Their father is Anthony Ward-Thomas, who in 1985 founded his own eponymous removals business.

==Career==
===2014–2015: From Where We Stand===

They co-wrote the songs for their debut album From Where We Stand, which was released on 20 July 2014. It peaked at number 41 on the UK Albums Chart, number 1 on the UK Country Chart, number 7 on the UK Indie Chart and number 36 in Scotland. The album won UK Album of the Year at the British Country Music Awards and sold over 25,000 copies. They have toured the UK multiple times, with shows at venues including Islington Assembly Hall and The New Adelphi Club in Hull, East Yorkshire. In 2014, they performed on the BBC Introducing stage at the BBC Radio 2 Live in Hyde Park festival, returning to the festival in 2015 to perform on the main stage alongside The Shires; a performance which was broadcast live on BBC Radio 2.

===2016–2017: Cartwheels and A Shorter Story===

In June 2016, Ward Thomas announced a joint venture with Sony Music and that their second album, Cartwheels, would be released in September 2016. Lead single "Carry You Home", described by The Times as "chirpy country pop" was released in June, followed by the singles "Guilty Flowers" and "Cartwheels", all of which were added to the Radio 2 playlist. Cartwheels reached number 1 in the UK Albums Chart, making Ward Thomas the first UK country act to top the charts and officially making them the most successful UK country act. It has since gone gold in the UK. In September 2016, Ward Thomas were confirmed to play at the 31st edition of Eurosonic Noorderslag in Groningen and in March 2017, Ward Thomas were announced as the official opening act for the Country to Country 2017 festival.

On 28 October 2016, Ward Thomas released the single version of "Cartwheels", featuring a cover of Lenny Kravitz's song "Fly Away" which was also featured on the TV show "Countrywise". On 31 March 2017, Ward Thomas released their first EP, A Shorter Story, which features the duo covering five of their favourite songs. In 2017, they supported American country superstar Miranda Lambert on the UK leg of her Highway Vagabond Tour.
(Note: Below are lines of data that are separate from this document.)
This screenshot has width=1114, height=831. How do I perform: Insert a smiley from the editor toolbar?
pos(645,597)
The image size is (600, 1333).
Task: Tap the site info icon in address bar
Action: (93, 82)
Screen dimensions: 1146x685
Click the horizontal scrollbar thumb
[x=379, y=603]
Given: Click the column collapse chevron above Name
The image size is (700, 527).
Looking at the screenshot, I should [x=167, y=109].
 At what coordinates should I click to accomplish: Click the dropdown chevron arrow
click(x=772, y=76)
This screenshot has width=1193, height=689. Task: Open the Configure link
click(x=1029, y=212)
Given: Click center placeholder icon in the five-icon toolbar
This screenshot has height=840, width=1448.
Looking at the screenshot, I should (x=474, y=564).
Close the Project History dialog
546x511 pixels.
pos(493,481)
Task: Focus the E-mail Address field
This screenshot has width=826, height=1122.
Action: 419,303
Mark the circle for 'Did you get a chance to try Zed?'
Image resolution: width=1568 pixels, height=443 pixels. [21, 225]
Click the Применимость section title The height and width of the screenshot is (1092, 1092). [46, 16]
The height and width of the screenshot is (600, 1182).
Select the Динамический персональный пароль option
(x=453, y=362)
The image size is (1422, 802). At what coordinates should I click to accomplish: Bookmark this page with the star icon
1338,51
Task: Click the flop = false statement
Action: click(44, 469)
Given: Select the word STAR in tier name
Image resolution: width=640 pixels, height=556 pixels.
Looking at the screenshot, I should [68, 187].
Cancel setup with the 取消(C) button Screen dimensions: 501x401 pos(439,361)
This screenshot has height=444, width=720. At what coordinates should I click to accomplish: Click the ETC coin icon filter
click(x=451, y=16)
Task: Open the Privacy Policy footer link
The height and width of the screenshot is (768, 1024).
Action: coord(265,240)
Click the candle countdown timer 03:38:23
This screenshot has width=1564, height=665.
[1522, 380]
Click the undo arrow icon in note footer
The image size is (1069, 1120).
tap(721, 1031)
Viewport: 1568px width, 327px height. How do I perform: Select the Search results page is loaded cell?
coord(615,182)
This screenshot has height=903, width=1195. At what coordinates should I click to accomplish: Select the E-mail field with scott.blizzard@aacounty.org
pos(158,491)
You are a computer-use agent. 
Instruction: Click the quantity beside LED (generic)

===2017–present: Restless Minds===
In July 2018, Ward Thomas announced that they will release their third album, Restless Minds. The announcement coincided with the release of lead single "Lie Like Me", a biting indictment of lives faked online. During the 2019 C2C: Country to Country festival, the duo were surprised by Cam at the CMA Songwriter's Event with the Jeff Walker Global Achievement Award from the Country Music Association, making them only the second UK country act to receive the award.

=== 2026 Proms ===
In September 2026, Ward Thomas performed "Jolene" by Dolly Parton at the Last Night of the Proms, as part of a tribute to the recently deceased Parton, titled "To Dolly, With Love".

==Discography==
===Albums===

| Title | Details | Peak chart positions |  |  |  |
| UK | UK Country | UK Indie | SCO |
| From Where We Stand | Released: 20 July 2014; Label: WTW Music; Format: CD, Digital download; | 41 | 1 | 7 | 36 |
| Cartwheels | Released: 2 September 2016; Label: Sony Music/WTW Music; Format: CD, Digital download, vinyl; | 1 | 1 | — | 1 |
| Restless Minds | Released: 1 February 2019; Label: Sony Music/WTW Music; Format: CD, digital download, streaming; | 8 | 1 | — | 5 |
| Invitation | Released: 9 October 2020; Label: Warner Music Group/WTW Music; Format: CD, digital download, streaming; | 29 | 2 | — | 10 |
| Music in the Madness | Released: 10 March 2023; Label: WTW Music; Format: CD, digital download, streaming; | 31 | 1 | 2 | 6 |
"—" denotes an album that did not chart or was not released in that territory.

===Extended plays===

| Title | Details |
|---|---|
| A Shorter Story | Released: 31 March 2017; Label: Sony Music, WTW Music; Format: Digital download; |
| The Space Between | Released: 12 June 2020; Label: WTW Music; Format: Digital download; |

===Singles===

Year: Title; Peak chart positions; Album
UK Indie: UK Sales; SCO
2014: "Push for the Stride"; 20; —; —; From Where We Stand
"The Good & the Right": —; —; —
"Town Called Ugley": —; —; —
"Guest List": —; —; —
2016: "Carry You Home"; —; 87; 59; Cartwheels
"Guilty Flowers": —; —; 88
"Cartwheels": —; —; —
2017: "Boomerang"; —; —; —
"Material": —; —; —
2018: "Lie Like Me"; —; —; —; Restless Minds
2019: "No Filter"; —; —; —
"One More Goodbye": —; —; —
2020: "Someday"; —; —; —; Invitation
"—" denotes a single that did not chart or was not released in that territory.

===Music videos===

| Year | Video |
| 2014 | "Footnotes (Happy Endings)" |
"The Good And The Right"
"Push For The Stride"
"Way Back When"
| 2016 | "Carry You Home" |
"Guilty Flowers"
"Cartwheels"
| 2017 | "Boomerang" |
"Material"
| 2018 | "Lie Like Me" |
| 2019 | "No Filter" |
"One More Goodbye"
| 2020 | "Halfway" (with James Blunt) |
"Sweet Time"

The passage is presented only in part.